Matt Cherry wants to bring his first-hand knowledge of the housing and rental market to the council table.
His name will be on the ballot in the upcoming byelection in February.
Cherry, whose business owns six long-term rental houses in Revelstoke, said a house he bought six years ago for $240,000 would sell for around $800,000 right now.
“That sort of growth is completely insane,” he said. “The advantage is all mine in that and I am the one that has a problem with it.”
Cherry said he would like to see a wider variety of housing units being built, such as townhouses and duplexes.
“We are losing a lot of good people due to the cost of housing, including families, whether that be rental or homeownership,” he said.
Other things Cherry would like to see include updates to the Development Cost Charges bylaw and having the City take a hard look at the cash-in-lieu of parking bylaw, which he says is hindering development.
He said people have shared concerns that the increase in property taxes hasn’t lead to the infrastructure upgrades they would like to see, such as road maintenance, sidewalks for kids to use when walking to school and upgrades to the sewage lagoon to prevent odour.
“One of the issues is going to be how do we do this without increasing taxes,” he said.
Cherry first discovered Revelstoke when the resort opened.
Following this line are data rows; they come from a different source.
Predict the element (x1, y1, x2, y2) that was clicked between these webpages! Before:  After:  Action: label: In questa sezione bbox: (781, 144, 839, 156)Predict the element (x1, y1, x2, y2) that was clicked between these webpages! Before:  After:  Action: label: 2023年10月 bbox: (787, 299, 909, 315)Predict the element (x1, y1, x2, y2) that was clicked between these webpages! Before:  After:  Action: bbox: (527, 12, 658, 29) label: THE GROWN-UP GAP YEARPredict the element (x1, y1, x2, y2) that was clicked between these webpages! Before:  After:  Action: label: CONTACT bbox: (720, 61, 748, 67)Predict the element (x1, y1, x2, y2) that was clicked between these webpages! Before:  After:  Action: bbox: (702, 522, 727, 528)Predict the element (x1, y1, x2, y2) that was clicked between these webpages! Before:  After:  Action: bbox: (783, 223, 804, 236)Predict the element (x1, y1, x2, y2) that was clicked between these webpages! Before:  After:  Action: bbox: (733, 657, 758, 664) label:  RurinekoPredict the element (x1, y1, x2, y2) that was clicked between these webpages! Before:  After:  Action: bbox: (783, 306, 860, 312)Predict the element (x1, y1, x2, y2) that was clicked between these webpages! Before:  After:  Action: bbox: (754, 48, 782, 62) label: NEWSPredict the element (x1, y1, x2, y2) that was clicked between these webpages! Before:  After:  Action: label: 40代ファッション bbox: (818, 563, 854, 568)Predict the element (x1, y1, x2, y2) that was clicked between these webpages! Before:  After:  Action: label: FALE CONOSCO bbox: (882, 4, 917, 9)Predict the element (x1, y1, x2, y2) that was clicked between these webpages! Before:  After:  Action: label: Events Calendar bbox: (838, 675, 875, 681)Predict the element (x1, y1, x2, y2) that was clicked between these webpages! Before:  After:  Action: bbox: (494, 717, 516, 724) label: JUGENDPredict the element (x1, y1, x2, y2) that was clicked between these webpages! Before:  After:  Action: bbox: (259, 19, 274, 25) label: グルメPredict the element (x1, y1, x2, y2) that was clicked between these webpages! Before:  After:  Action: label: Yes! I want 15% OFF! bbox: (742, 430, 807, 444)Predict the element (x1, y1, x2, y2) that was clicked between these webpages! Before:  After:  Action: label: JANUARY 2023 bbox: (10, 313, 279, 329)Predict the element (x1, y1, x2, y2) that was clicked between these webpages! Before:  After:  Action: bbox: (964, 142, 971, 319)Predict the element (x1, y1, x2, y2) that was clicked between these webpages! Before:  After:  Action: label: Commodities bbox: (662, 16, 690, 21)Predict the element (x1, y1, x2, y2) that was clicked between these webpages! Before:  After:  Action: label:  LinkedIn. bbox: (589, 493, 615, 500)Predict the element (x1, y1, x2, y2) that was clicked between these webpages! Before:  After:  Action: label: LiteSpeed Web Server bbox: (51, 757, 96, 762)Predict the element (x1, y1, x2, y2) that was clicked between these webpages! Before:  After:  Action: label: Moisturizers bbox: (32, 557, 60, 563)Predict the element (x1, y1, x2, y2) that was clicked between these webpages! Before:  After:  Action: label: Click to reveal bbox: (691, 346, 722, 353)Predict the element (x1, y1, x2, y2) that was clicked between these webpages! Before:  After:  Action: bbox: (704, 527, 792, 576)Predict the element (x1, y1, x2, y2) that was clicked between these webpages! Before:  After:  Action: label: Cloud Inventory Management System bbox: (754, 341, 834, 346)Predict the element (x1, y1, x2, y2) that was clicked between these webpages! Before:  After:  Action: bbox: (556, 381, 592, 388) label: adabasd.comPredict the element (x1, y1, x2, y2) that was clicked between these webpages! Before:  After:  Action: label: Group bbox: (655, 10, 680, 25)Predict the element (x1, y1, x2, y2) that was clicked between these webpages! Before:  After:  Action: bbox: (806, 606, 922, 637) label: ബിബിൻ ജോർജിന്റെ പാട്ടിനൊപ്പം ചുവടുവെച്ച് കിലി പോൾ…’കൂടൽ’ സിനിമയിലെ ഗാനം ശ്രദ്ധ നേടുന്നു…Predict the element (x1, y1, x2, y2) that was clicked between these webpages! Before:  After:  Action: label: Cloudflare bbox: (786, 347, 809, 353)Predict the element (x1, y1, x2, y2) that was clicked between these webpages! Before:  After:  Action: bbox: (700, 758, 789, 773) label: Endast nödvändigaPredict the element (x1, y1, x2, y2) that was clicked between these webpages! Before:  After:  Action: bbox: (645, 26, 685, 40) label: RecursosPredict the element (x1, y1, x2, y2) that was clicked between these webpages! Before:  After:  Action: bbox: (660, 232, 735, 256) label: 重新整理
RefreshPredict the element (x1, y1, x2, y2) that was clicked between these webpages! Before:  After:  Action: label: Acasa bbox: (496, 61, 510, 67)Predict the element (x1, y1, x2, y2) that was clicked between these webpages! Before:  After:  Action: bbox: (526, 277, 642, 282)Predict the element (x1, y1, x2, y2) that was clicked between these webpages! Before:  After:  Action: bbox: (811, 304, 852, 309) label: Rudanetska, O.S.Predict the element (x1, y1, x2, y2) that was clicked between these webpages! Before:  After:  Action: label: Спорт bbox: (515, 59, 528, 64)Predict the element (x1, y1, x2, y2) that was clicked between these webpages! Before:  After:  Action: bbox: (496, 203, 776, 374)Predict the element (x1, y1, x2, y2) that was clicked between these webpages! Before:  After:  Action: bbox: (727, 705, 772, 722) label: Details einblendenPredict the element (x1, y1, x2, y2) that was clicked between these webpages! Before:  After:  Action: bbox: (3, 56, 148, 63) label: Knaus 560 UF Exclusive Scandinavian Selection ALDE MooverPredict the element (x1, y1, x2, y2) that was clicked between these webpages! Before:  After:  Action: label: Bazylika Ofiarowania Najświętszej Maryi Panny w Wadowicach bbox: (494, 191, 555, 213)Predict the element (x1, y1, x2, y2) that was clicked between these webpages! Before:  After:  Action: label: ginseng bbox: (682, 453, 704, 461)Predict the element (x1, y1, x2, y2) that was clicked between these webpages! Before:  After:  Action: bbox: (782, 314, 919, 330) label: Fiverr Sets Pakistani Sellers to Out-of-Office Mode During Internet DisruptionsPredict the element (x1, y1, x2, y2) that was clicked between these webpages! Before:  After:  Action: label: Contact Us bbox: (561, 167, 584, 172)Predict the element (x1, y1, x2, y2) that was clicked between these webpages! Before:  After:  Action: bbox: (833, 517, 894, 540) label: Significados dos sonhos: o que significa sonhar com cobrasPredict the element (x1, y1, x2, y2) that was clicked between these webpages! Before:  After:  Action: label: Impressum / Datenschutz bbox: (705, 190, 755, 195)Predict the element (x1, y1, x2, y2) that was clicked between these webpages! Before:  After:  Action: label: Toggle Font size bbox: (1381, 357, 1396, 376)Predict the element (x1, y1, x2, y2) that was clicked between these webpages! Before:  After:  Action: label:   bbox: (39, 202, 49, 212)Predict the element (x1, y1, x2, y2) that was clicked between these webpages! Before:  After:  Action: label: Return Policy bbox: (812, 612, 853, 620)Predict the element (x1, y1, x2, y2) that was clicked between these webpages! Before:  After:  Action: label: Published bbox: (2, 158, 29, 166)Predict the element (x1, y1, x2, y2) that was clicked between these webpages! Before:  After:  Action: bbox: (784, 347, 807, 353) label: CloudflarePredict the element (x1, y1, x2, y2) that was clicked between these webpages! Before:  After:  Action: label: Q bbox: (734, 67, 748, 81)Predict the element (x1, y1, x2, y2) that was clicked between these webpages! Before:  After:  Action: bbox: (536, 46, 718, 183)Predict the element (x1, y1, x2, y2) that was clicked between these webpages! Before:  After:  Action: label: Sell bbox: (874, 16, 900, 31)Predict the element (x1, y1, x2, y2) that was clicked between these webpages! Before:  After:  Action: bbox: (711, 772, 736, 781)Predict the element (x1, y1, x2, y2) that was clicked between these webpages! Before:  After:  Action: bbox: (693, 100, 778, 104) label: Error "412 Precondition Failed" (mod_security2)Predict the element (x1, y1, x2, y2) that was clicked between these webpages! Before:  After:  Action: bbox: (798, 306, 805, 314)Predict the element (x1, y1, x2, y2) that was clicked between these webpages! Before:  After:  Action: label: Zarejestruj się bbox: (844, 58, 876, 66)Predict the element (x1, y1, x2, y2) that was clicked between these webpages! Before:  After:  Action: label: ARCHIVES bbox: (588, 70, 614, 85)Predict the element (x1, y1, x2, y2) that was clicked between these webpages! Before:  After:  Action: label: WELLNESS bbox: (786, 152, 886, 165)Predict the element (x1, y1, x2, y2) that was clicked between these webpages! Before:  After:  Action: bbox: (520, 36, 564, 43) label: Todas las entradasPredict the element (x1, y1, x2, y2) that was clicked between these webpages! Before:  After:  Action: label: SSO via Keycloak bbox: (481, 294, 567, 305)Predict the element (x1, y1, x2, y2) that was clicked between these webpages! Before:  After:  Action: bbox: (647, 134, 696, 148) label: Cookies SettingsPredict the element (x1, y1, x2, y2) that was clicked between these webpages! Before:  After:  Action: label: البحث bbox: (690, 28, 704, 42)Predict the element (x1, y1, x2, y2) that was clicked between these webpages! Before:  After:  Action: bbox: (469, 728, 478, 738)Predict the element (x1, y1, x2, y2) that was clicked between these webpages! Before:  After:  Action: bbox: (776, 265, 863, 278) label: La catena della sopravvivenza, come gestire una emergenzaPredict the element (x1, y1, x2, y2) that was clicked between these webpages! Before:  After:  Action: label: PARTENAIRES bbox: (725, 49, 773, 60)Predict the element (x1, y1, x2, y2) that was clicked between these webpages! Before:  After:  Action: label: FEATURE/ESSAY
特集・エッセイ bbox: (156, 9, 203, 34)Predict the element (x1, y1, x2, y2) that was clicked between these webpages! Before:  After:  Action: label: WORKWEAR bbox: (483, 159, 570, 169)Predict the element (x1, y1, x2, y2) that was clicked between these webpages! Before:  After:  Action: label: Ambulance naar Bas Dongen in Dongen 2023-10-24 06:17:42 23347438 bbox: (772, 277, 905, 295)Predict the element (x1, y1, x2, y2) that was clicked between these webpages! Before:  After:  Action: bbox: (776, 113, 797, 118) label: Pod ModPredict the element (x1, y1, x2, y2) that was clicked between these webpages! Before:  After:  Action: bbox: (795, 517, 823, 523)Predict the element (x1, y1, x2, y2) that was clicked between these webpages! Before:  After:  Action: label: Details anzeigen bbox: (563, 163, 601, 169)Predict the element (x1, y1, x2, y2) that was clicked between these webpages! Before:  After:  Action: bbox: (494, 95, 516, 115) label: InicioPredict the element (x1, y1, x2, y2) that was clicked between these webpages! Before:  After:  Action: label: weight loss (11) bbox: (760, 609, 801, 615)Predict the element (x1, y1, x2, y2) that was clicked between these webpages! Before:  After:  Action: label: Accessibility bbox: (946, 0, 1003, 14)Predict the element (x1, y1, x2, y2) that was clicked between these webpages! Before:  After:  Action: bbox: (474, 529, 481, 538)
He visited for a few weeks every winter, eventually buying a home and moving from Ontario to the city eight years ago.
At the moment he rents the place he lives in, saying when plans changed he decided to stay put rather than kick out any of his tenants.
In the end, Cherry said he wants to be another person at the table that is willing to engage and communicate with residents and bring their concerns and ideas to council.
The byelection is coming up in February, with mail-in-ballots accepted from everyone, advanced polling days on Feb. 3 and 10 and general voting day on Feb. 13.
The seat has been vacant for almost one year after Steven Cross resigned on Jan. 21, 2020.